*Objective*.
Continue this worked solution on orthogonality of Hermite polynomials from where it stops.

*Extract provided*.
- - -

Question

Verify by direct integration that the functions are orthogonal with respect to the indicated weight function on the given interval.$$H_{0}(x)=1, H_{1}(x)=2 x, H_{2}(x)=4 x^{2}-2 ; \quad w(x)=e^{-x^{2}},(-\infty, \infty)$$

Answer

**step1 Understand the Definition of Orthogonality**

Two functions, say $$f(x)$$ and $$g(x)$$, are considered orthogonal with respect to a weight function $$w(x)$$ over a given interval $$(a, b)$$ if the integral of their product multiplied by the weight function over that interval is zero. This is a fundamental concept in mathematics, especially in areas like linear algebra and differential equations, indicating a form of "perpendicularity" in a function space.

$$ \int_{a}^{b} f(x) g(x) w(x) dx = 0 $$

In this problem, we are given the functions $$H_0(x)=1$$, $$H_1(x)=2x$$, $$H_2(x)=4x^2-2$$, the weight function $$w(x)=e^{-x^2}$$, and the interval $$(-\infty, \infty)$$. We need to verify orthogonality for all distinct pairs of these functions.

- - -

*Entries*.
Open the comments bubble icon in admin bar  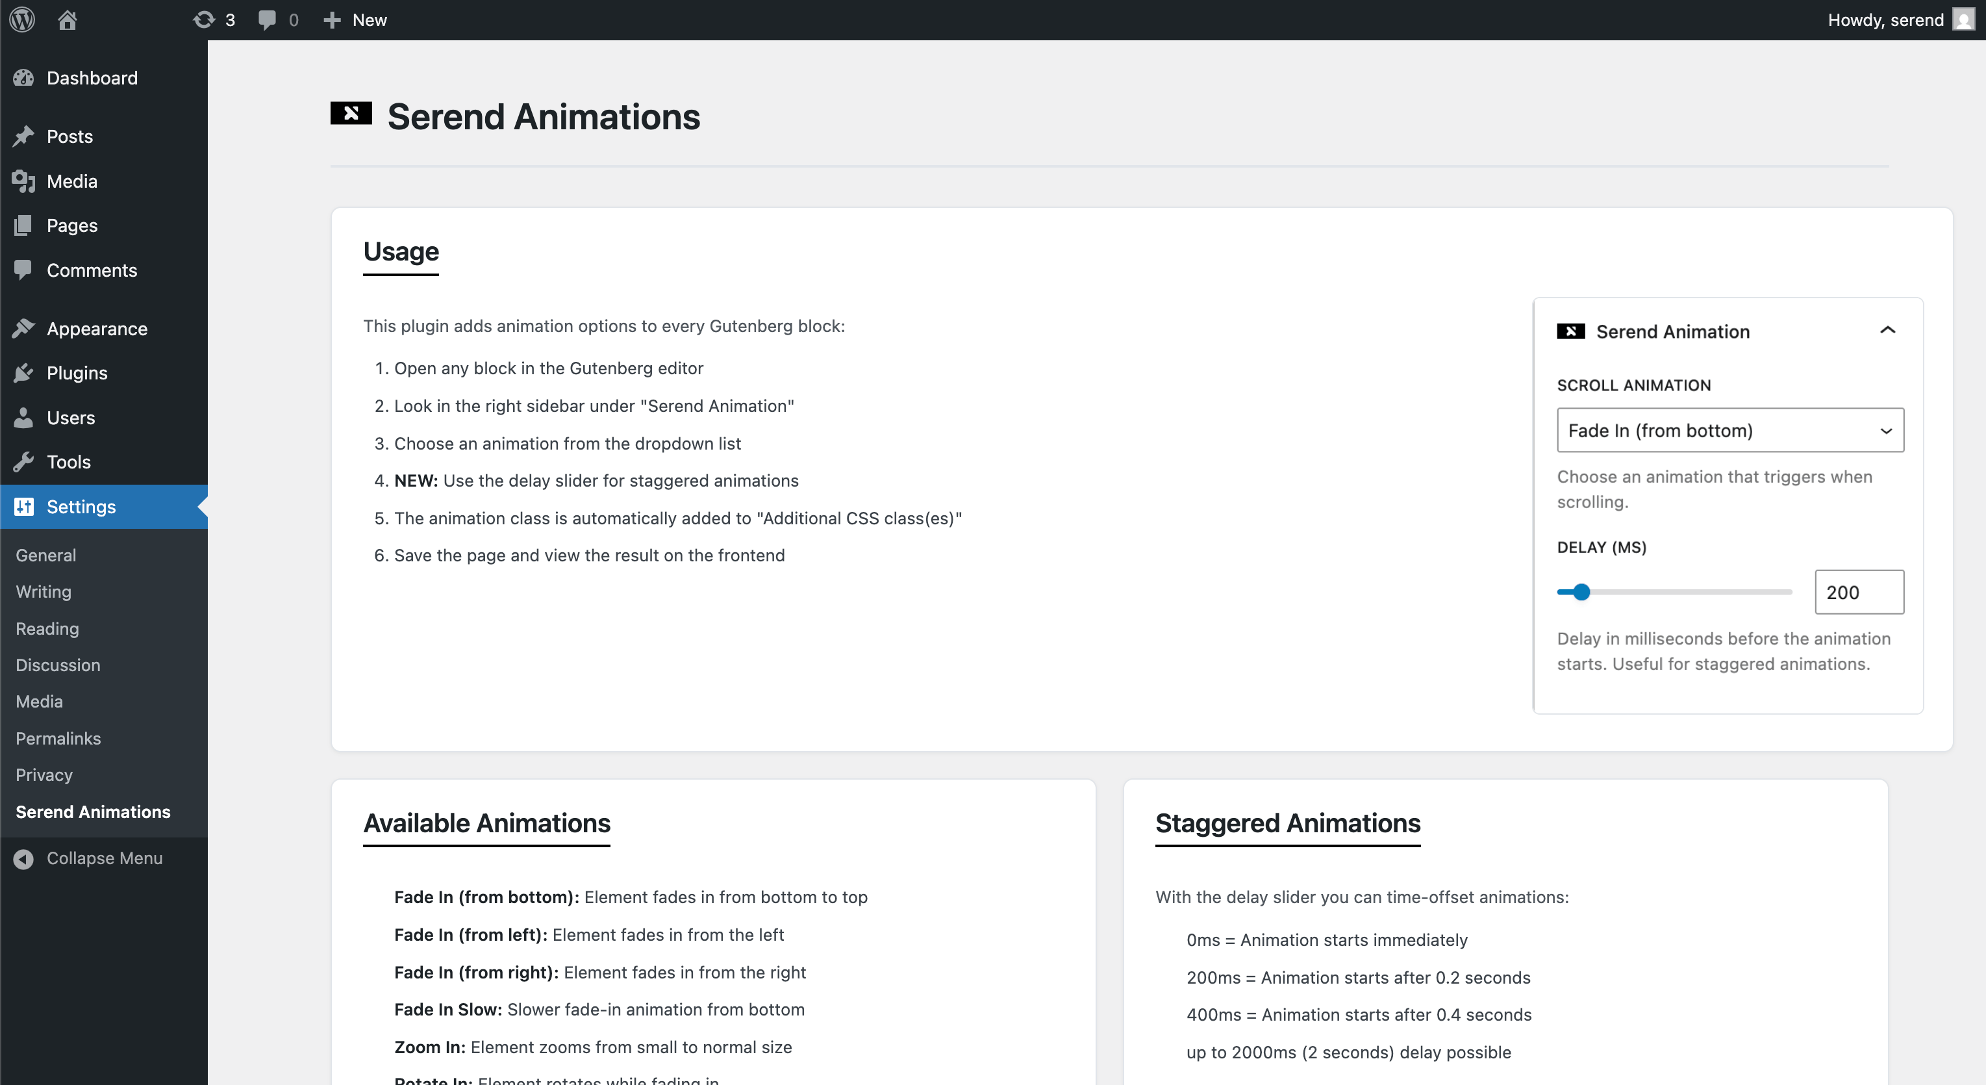268,19
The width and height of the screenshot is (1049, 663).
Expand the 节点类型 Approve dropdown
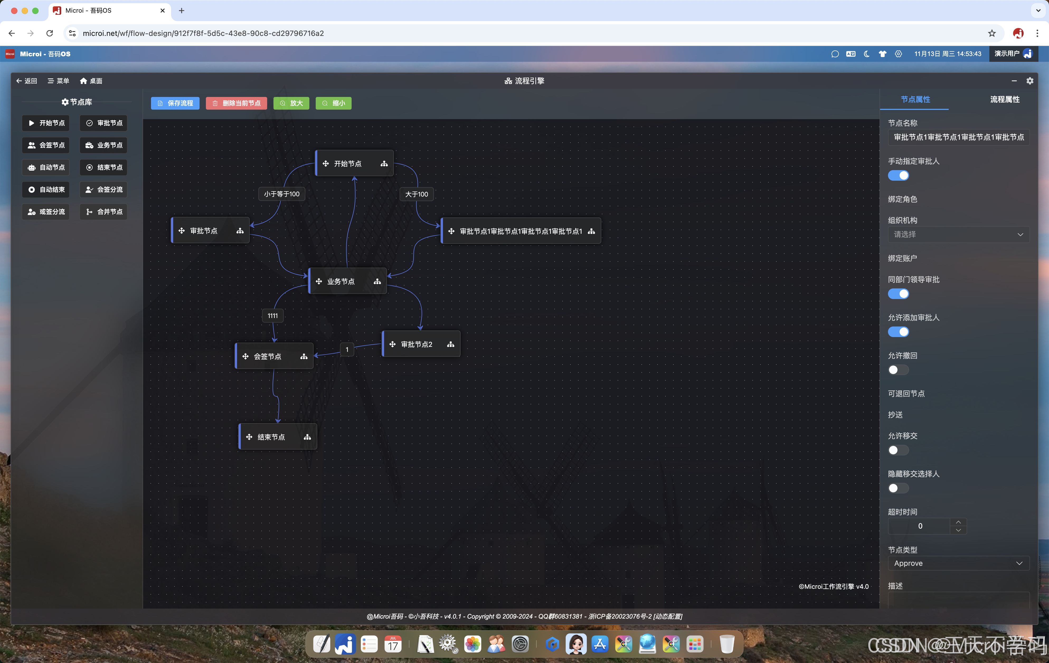[x=958, y=563]
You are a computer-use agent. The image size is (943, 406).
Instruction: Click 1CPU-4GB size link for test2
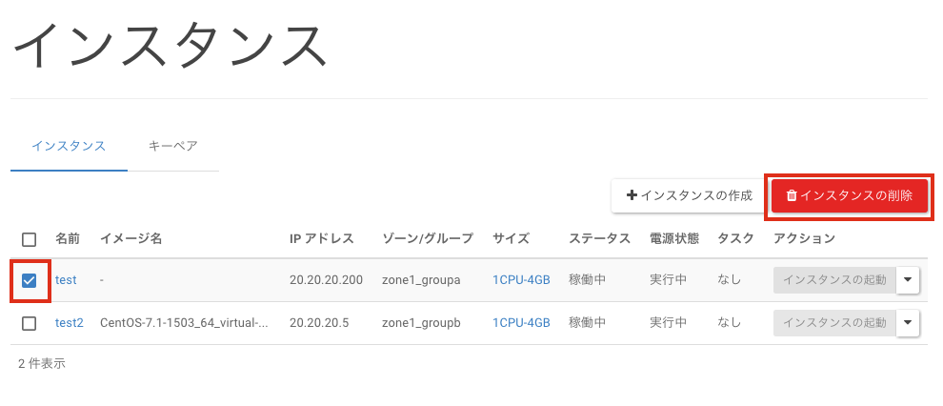521,323
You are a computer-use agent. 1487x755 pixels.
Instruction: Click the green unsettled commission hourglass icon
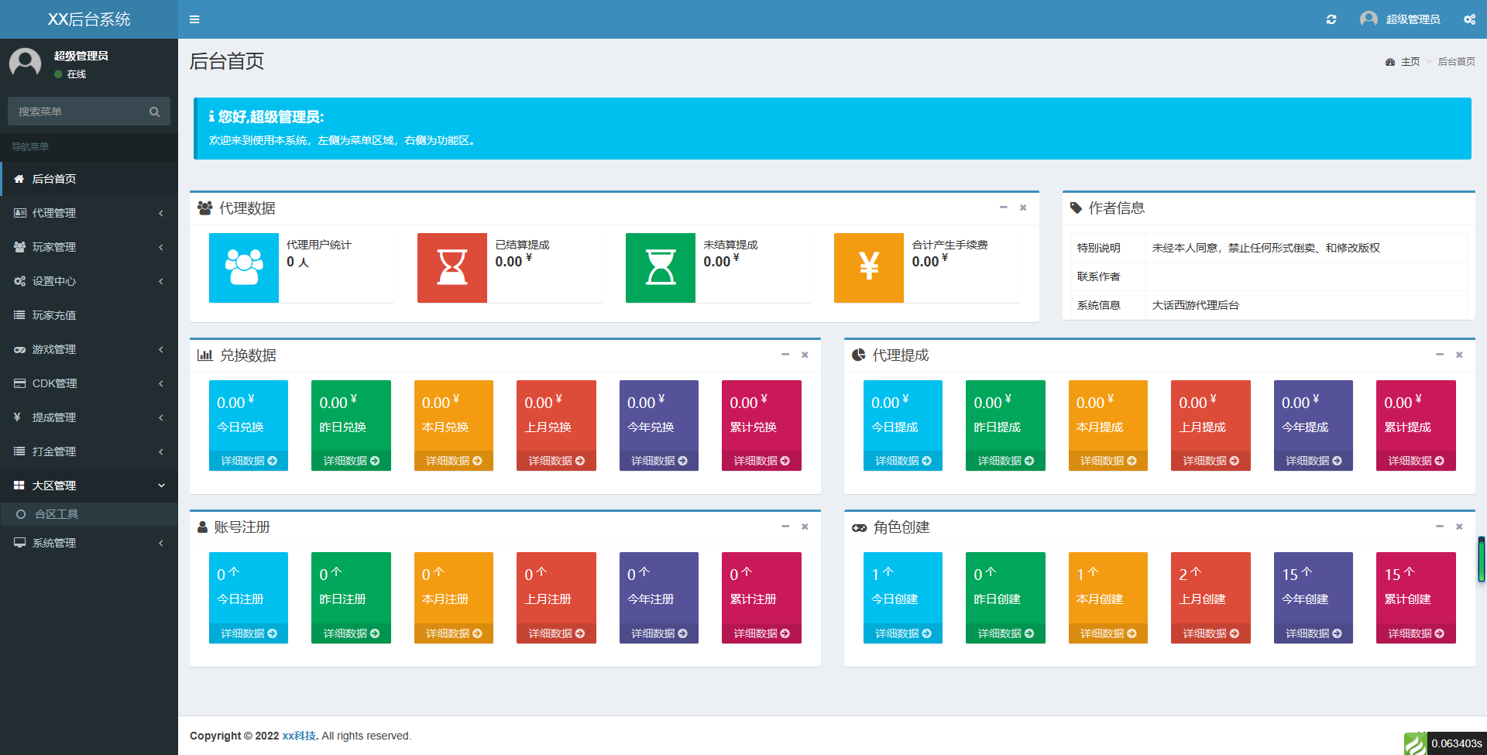point(661,268)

- - -

*Task result*.
**step2 Verify Orthogonality for $$H_0(x)$$ and $$H_1(x)$$**

We need to calculate the integral of the product of $$H_0(x)$$, $$H_1(x)$$, and the weight function $$w(x)$$ over the interval $$(-\infty, \infty)$$.

$$ \int_{-\infty}^{\infty} H_0(x) H_1(x) w(x) dx = \int_{-\infty}^{\infty} (1) (2x) e^{-x^2} dx $$

This simplifies to integrating $$2x e^{-x^2}$$ from $$-\infty$$ to $$\infty$$. We observe that the integrand, $$F(x) = 2x e^{-x^2}$$, is an odd function because $$F(-x) = 2(-x) e^{-(-x)^2} = -2x e^{-x^2} = -F(x)$$. The integral of any odd function over a symmetric interval (like $$(-\infty, \infty)$$) is always zero.

$$ \int_{-\infty}^{\infty} 2x e^{-x^2} dx = 0 $$

This confirms that $$H_0(x)$$ and $$H_1(x)$$ are orthogonal.

**step3 Verify Orthogonality for $$H_0(x)$$ and $$H_2(x)$$**

Next, we calculate the integral of the product of $$H_0(x)$$, $$H_2(x)$$, and the weight function $$w(x)$$ over the interval $$(-\infty, \infty)$$.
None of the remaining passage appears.